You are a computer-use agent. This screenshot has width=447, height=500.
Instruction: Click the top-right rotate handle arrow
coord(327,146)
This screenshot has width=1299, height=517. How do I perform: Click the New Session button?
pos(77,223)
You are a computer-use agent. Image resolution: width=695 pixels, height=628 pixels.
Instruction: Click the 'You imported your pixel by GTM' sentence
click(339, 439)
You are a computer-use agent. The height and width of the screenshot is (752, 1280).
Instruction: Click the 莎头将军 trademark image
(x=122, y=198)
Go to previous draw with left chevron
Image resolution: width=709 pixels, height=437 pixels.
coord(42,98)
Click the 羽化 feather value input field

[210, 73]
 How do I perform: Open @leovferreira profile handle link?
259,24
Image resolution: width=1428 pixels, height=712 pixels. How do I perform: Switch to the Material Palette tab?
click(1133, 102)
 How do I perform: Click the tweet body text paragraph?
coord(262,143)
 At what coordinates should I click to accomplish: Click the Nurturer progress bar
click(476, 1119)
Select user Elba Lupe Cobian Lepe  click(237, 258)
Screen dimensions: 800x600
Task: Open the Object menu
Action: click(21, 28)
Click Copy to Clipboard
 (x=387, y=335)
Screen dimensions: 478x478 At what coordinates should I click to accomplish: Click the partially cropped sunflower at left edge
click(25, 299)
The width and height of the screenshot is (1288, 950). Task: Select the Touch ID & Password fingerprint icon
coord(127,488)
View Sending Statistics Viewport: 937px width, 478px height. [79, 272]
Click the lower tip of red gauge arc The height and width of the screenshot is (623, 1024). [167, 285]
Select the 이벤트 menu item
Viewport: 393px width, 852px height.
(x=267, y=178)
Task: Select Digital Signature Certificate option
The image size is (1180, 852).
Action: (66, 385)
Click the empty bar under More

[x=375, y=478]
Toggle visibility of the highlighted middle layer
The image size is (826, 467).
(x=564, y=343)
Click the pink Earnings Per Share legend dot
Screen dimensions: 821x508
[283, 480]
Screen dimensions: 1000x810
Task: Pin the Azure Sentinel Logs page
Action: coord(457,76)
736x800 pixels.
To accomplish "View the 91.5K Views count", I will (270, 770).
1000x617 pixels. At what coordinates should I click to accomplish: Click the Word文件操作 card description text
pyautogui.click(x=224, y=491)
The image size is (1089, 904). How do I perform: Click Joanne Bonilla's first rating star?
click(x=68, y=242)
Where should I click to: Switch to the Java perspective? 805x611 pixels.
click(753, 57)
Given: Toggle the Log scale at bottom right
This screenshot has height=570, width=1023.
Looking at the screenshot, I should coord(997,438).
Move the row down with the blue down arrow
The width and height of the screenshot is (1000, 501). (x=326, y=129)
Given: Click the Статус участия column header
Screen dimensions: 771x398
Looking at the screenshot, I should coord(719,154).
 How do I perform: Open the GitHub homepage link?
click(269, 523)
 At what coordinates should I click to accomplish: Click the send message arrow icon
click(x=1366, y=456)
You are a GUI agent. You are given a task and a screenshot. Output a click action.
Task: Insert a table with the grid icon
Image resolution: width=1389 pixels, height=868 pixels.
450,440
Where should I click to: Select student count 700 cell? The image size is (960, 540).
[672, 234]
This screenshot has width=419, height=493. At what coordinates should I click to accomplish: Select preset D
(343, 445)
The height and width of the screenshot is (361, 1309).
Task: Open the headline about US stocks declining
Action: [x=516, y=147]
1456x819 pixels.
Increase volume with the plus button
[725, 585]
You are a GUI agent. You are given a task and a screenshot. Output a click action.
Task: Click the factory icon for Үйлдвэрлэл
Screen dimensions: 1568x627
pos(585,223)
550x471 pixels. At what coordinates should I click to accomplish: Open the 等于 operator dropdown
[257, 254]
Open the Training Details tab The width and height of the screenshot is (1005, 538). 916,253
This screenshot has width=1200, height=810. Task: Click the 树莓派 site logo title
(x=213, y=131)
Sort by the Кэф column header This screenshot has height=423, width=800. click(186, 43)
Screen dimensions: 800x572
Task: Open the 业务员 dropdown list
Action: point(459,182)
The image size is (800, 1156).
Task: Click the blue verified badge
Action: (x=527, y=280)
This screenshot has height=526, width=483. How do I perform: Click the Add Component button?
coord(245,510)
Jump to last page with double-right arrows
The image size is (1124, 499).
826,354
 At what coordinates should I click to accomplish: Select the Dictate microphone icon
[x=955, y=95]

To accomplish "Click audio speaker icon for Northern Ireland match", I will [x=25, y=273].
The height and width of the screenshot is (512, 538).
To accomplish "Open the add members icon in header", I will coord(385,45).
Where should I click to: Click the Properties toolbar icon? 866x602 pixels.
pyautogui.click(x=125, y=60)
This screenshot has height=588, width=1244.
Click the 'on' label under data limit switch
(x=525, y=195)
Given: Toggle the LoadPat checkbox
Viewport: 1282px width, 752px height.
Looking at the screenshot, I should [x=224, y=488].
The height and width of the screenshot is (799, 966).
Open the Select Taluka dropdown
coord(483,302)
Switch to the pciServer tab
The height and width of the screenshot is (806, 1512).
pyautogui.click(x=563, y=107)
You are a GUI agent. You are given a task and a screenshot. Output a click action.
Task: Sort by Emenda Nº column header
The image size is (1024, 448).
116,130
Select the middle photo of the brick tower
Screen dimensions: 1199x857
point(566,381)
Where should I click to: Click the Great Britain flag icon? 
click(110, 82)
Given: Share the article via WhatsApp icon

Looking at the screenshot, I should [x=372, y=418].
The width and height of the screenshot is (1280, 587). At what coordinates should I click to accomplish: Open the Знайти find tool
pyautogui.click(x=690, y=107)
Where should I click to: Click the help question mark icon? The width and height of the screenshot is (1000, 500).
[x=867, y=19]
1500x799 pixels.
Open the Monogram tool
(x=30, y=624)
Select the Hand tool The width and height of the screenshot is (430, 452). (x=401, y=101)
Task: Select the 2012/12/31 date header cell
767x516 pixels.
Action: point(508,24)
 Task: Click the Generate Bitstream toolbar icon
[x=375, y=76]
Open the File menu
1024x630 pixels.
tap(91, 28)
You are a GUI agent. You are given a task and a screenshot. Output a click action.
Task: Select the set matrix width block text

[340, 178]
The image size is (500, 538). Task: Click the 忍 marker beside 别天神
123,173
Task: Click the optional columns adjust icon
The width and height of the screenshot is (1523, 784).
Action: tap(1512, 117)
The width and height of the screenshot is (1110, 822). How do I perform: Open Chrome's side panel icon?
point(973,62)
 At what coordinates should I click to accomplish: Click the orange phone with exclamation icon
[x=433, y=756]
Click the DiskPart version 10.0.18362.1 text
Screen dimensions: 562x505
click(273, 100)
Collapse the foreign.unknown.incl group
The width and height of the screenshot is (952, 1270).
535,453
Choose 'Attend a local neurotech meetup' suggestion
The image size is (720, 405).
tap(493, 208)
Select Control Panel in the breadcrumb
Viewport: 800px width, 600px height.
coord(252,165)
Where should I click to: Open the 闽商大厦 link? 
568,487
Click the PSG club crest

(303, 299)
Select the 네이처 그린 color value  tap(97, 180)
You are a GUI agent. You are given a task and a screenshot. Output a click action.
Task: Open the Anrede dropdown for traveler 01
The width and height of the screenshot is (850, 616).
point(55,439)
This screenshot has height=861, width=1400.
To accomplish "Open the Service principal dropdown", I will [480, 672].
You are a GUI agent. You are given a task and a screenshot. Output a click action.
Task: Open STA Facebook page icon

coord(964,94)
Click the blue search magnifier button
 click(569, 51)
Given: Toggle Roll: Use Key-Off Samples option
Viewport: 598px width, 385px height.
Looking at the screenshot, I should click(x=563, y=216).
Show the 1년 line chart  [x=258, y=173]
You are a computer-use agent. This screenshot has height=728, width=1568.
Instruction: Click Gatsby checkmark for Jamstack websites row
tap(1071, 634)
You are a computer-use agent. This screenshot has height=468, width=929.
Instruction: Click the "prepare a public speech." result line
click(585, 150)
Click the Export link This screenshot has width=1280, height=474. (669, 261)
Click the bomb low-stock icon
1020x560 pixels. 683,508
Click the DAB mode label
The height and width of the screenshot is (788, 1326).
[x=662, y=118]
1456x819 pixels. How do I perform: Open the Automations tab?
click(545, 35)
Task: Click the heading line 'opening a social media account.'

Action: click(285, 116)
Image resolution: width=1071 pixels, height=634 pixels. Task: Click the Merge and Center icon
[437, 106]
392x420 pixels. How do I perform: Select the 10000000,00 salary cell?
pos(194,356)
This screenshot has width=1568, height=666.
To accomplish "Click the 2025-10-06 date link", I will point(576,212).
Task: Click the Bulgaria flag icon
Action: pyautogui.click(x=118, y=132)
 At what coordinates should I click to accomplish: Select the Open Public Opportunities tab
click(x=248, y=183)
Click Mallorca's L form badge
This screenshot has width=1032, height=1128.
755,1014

.....

# WORK ORDER
Once you have found every line above holding the word "computer", copy those lines.

# SOLVED PROBLEM
You are a computer-use agent. This screenshot has width=447, height=500.
You are a computer-use agent. Image resolution: width=695 pixels, height=628 pixels.
You are a computer-use agent. The height and width of the screenshot is (752, 1280).
You are a computer-use agent. This screenshot has height=728, width=1568.
You are a computer-use agent. This screenshot has height=468, width=929.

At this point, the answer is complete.